Congrats on killing that Discover debt — that's real momentum, especially the psychological part of it.
I'm curious about your commission structure though. $15-30k swings are brutal for budgeting, and I'm wondering if that's actually been your biggest obstacle here, not just the card itself. I ask because I dealt with the exact same thing in PT — my practice income fluctuates hard depending on referral volume and seasonal stuff (January is chaos, August people don't want to start rehab).
For the longest time I'd pay minimums on a card when commission was light and then throw lump sums at it when it wasn't — which kept me in that loop. What actually broke it for me was switching to a Marcus high-yield savings account ($8k buffer) and getting brutally honest about my actual *monthly* baseline income, not the optimistic version. Then I could actually predict when I could hit that card aggressively without panicking.
So here's what I need to know: did you have to change how you *think* about the commission money to finally close this out? Like, did you start setting aside a percentage of commission checks specifically for the card, or did you have to restructure something else entirely?
I ask because if you cracked the psychology piece with variable income, that's way more useful to people than just the dollar amount.
Congrats on killing that Discover balance. That commission income situation is exactly why I stopped treating cards like they were free money.

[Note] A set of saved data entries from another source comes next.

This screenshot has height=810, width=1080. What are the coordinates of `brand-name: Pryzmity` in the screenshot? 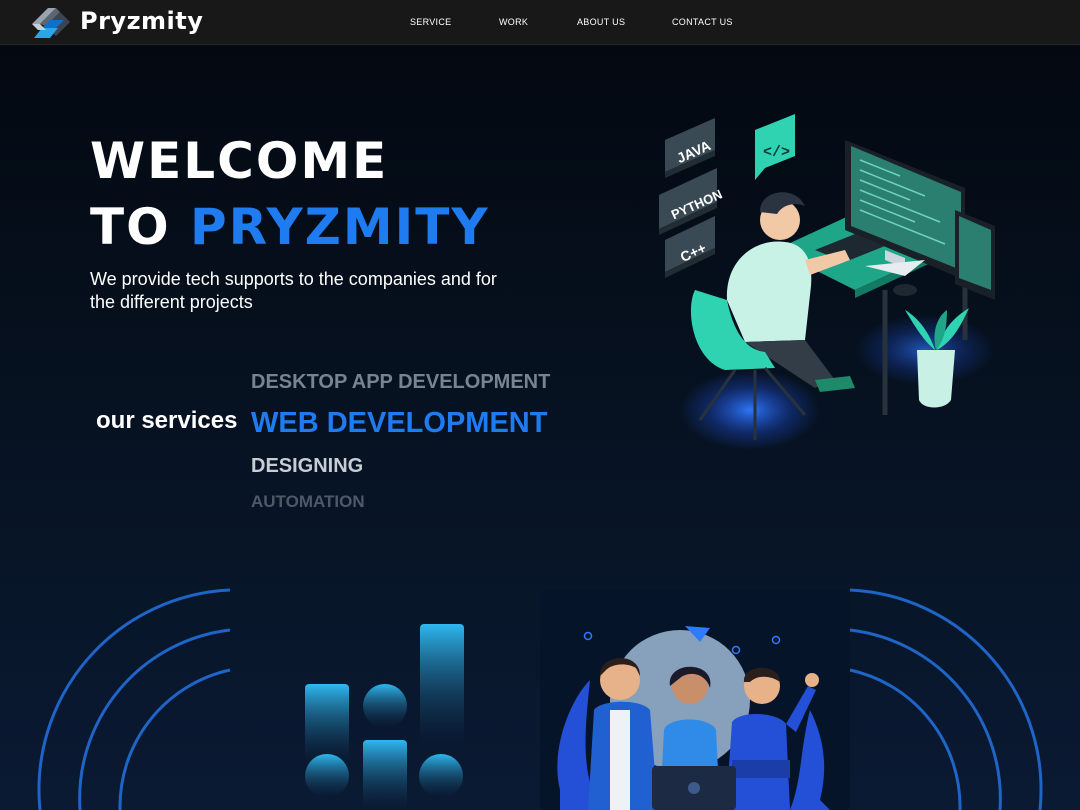 It's located at (142, 21).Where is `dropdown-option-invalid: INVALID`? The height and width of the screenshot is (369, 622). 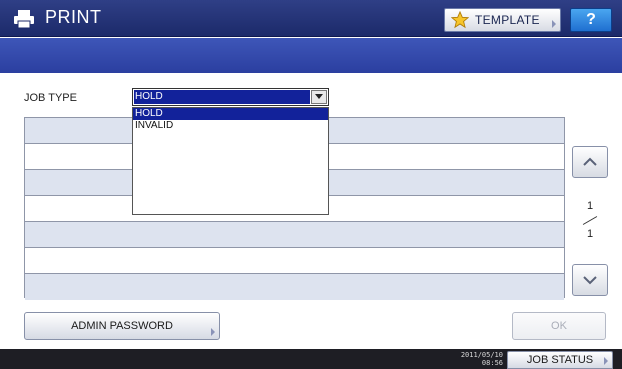 dropdown-option-invalid: INVALID is located at coordinates (230, 126).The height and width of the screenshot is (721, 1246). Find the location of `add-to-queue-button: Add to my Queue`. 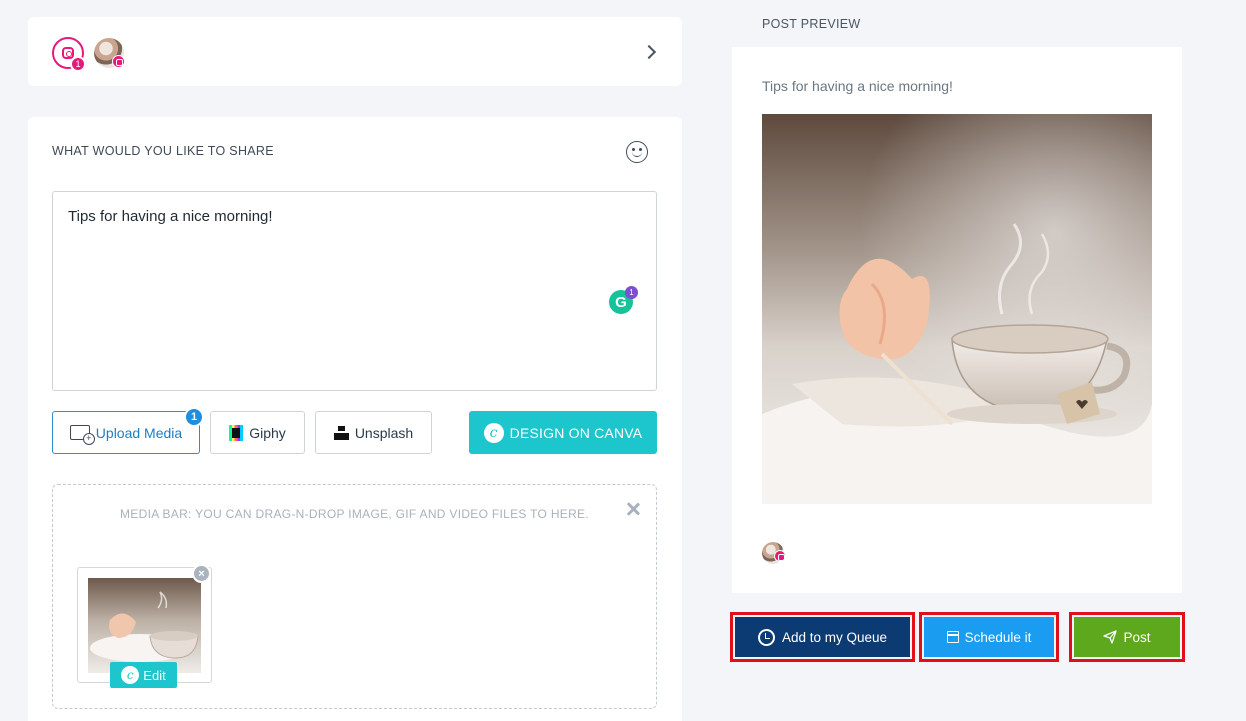

add-to-queue-button: Add to my Queue is located at coordinates (822, 637).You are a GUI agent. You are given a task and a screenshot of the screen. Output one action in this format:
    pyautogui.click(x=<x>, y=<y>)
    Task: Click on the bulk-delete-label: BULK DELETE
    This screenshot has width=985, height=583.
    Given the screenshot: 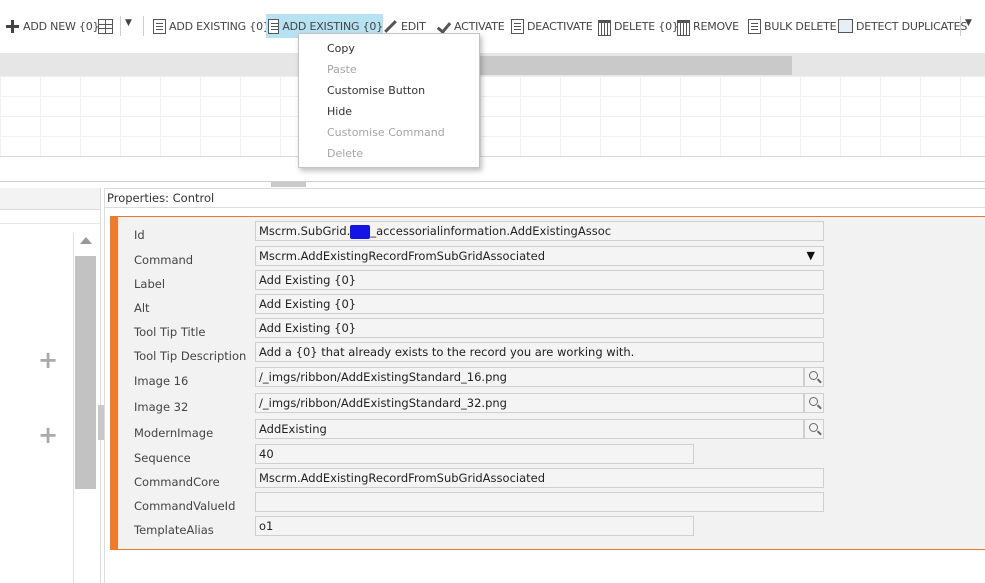 What is the action you would take?
    pyautogui.click(x=800, y=26)
    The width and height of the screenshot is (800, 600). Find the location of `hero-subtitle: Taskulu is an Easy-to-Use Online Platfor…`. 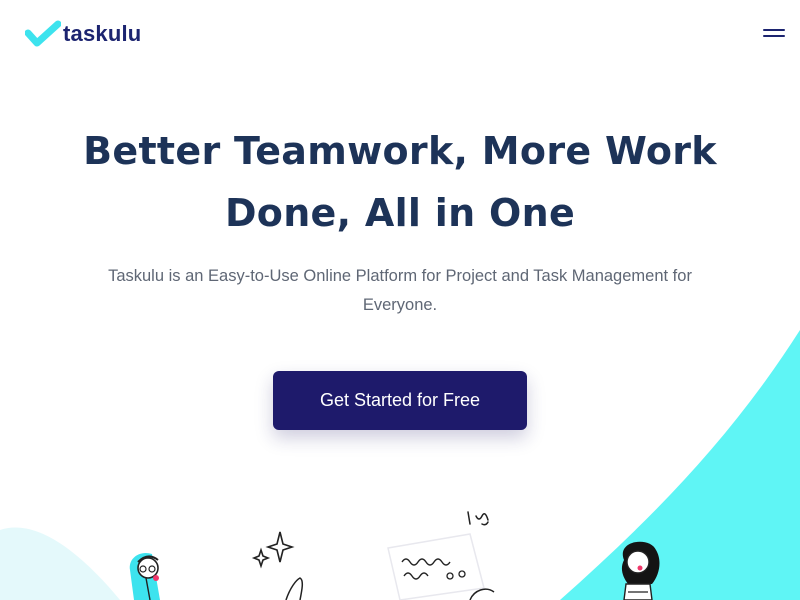

hero-subtitle: Taskulu is an Easy-to-Use Online Platfor… is located at coordinates (400, 291).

I'm at a public library system managing collections and tech, so my income is stable but nowhere near sales range—more like $62k base. But I had the same "it's only $3,200" problem except mine was spread across three cards totaling $8,900 in 2021. The commission variable (I don't have it) isn't your issue—the behavioral part is.
What actually worked: I moved everything to a Marcus high-yield savings account while I paid down, specifically because it stopped me from touching the money. Sounds dumb but I'd put commission checks there first, then transfer the minimum to knock out one card at a time. Started with the smallest balance on the Citi card ($1,200) to get a quick win, then rolled that payment amount into the next card.
The thing nobody mentions is the shame factor. You make decent money and still can't kill $3k—that messes with your head in sales especially. I actually used YNAB for three months just to see where the extra $400-600 monthly was leaking. Turned out I was subscribed to shit I forgot about and eating out 12-15 times a week.
For someone in your position with variable income, I'd honestly put half your commission into that Marcus account untouched, use the other half to live on top of base. No Robinhood, no temptation plays. Just boring math until the card is actually gone.
Commission income hitting different when you finally stop the bleed—I just crossed $0 on a Chase card after using YNAB to actually track where the bonus money was going instead of lifestyle creeping it away.
YNAB honest counter-take: I've been using it for 4 years and I'd pay $150/year. The habit change alone has probably saved me $8k annually. The ROI is absurd if it actually changes behavior.